Título: Governadores propõem mudar Estatuto da Criança
Autor: Costa, Raymundo e Ulhôa, Raquel
Fonte: Valor Econômico, 28/02/2007, Política, p. A8

Mudanças no Estatuto da Criança e do Adolescente (ECA) e no Código de Processo Penal são as principais propostas que os governadores da região Sudeste encaminham hoje ao Congresso, como sugestões para o combate à violência. Entre essas propostas está o aumento do prazo de três para até 10 anos de internação de menores, nos casos de infrações graves, em vez da diminuição da maioridade penal para os 16 anos, o que exigiria uma mudança da Constituição.

A polêmica gerada pela proposta de redução da maioridade penal pode levar o Senado a criar uma comissão para, em 60 dias, elaborar novo pacote de medidas de combate à violência, com propostas legislativas e recomendações de procedimentos de responsabilidade dos poderes Executivo e Judiciário. Essa idéia será discutida hoje na reunião da Comissão de Constituição e Justiça (CCJ) do Senado. Na prática, a criação da comissão, apoiada pelos líderes da situação e da oposição em reunião realizada ontem, enfraquece a proposta da redução da maioridade penal, cujos defensores pretendiam se aproveitar do clima de comoção provocado pela morte de um menor no Rio para aprovar rapidamente o projeto.

A proposta mais polêmica a ser encaminhada pelos governadores, que trata da estadualização da legislação penal, deve ser descartada pelo Senado. Como Renan Calheiros, presidente do Senado, não quer descartar liminarmente uma proposta do governador Sérgio Cabral (RJ), que é seu aliado político na disputa interna do PMDB, a proposta deve ser encaminhada para a Comissão de Constituição e Justiça. É certo, no entanto, que a CCJ deve declarar a inconstitucionalidade do projeto - a competência para legislar é exclusiva da União. Renan inclusive acredita que se trata de uma "cláusula pétrea" da Constituição de 1988.

Além de Cabral, os outros três governadores do Sudeste devem se reunir com Renan, esta tarde: José Serra (SP), Aécio Neves (MG) e Paulo Hartung (ES). Ontem, o Secretário de Defesa Social de Minas, Maurício Campos Júnior, resumiu algumas propostas, após audiência com o governador Aécio Neves. "São várias, algumas conhecidas e já discutidas ao longo dessa semana", disse. "Minas não tem posição fechada, apenas participa ciente da importância do debate, mas seguramente, temas como o processo penal, a modernização do Código de Processo Penal, são muito relevantes, tanto ou mais do que discussão de matérias de direito penal, num instante como este".
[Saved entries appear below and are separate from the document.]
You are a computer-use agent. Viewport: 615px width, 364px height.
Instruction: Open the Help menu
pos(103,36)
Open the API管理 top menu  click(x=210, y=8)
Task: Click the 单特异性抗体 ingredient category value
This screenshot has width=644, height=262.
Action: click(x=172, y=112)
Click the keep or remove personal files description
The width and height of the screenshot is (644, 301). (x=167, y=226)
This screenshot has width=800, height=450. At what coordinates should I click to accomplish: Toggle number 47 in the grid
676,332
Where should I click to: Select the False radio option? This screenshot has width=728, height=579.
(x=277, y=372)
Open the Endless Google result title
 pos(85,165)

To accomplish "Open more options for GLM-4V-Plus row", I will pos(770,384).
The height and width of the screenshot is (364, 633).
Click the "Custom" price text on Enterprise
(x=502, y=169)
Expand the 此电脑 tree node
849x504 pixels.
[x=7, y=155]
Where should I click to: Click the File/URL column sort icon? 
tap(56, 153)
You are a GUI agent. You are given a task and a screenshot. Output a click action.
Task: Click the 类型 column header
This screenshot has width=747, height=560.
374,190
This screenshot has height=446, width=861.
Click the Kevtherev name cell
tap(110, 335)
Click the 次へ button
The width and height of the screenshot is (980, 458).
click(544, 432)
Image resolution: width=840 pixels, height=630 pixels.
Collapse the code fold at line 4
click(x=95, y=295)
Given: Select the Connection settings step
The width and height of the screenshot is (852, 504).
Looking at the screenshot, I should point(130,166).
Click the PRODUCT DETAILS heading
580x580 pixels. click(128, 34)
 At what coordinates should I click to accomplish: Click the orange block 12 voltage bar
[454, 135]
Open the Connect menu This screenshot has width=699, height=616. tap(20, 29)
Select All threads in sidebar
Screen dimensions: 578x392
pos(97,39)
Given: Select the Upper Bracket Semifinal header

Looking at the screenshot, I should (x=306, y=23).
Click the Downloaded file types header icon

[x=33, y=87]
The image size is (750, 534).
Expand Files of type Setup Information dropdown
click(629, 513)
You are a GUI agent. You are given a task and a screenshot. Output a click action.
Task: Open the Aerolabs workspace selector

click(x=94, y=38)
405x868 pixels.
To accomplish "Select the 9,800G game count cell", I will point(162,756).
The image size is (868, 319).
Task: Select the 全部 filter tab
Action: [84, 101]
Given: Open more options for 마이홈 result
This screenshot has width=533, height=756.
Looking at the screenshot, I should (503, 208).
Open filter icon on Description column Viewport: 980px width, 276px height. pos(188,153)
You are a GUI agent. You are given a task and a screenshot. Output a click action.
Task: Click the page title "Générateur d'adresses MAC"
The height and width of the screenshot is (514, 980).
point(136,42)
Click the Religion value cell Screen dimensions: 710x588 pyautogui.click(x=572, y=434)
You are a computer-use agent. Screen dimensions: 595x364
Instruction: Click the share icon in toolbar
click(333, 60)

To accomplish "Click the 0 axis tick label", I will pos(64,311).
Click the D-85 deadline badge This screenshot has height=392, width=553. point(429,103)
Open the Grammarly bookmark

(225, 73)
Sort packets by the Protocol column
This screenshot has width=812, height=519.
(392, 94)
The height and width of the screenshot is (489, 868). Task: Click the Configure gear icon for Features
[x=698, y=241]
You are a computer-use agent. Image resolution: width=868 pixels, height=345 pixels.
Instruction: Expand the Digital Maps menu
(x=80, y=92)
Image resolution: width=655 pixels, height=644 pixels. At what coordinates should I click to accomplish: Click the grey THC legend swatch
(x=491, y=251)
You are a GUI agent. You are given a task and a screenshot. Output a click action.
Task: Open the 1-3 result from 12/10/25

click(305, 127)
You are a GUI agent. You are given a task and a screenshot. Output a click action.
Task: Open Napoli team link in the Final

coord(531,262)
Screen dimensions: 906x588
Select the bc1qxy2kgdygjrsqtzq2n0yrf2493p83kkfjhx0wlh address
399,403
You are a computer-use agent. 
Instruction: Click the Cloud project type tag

Para o secretário, "a discussão que envolve a possibilidade de elasticidade da internação, períodos de prorrogação de internações para atos infracionais mais graves, talvez seja uma medida melhor do que a redução da maioridade penal, que também agrava o problema em outras frentes, como o sistema prisional", afirmou. Essa também é a posição defendida por Serra.

A criação de uma comissão no Senado foi apoiada pelos líderes partidários governistas e da oposição. Apenas o senador Antonio Carlos Magalhães (PFL-BA), presidente da CCJ, foi contrário à idéia. Ele pretendia colocar hoje em votação a Proposta de Emenda Constitucional (PEC) diminuindo de 18 para 16 anos a idade penal.

Segundo o líder do PSDB, Arthur Virgílio (AM), o pacote a ser proposto pelo Senado deve conter desde medidas de longo prazo, como políticas educacionais e políticas sociais públicas, até o policiamento ostensivo e fechamento de fronteira para tráfico e armas e drogas. "Com as recomendações do Congresso, o Executivo vai ser instado a cumprir sua responsabilidade", disse o líder do PFL, José Agripino (RN).

Na reunião de líderes do Senado, ficou patente a insatisfação com o fato de a Câmara não dar continuidade a propostas do Senado. Em 2006, depois da onda de violência deflagrada em São Paulo pelo crime organizado, o Senado aprovou um pacote emergencial com 11 propostas, a maioria delas ainda não votada na Câmara.

Ontem, a CCJ da Câmara adiou a votação de um desses projetos propostos pelo Senado. Tratava-se de uma proposta que tornava mais rígido o regime disciplinar para punir o preso envolvido com organização criminosa. Houve pedido de vista coletivo para os deputados analisarem a proposta.

Também no plenário da Câmara foi adiada a votação de outro projeto de lei sobre segurança pública. Por falta de acordo, os líderes e o presidente da Câmara, Arlindo Chinaglia (PT-SP), adiaram a apreciação do projeto que acaba com a chamada "prescrição retroativa", mecanismo previsto no Código Penal, pelo qual o tempo da pena de um criminoso começa a contar a partir do recebimento da denúncia, ou seja, antes mesmo do julgamento. O assunto será discutido amanhã.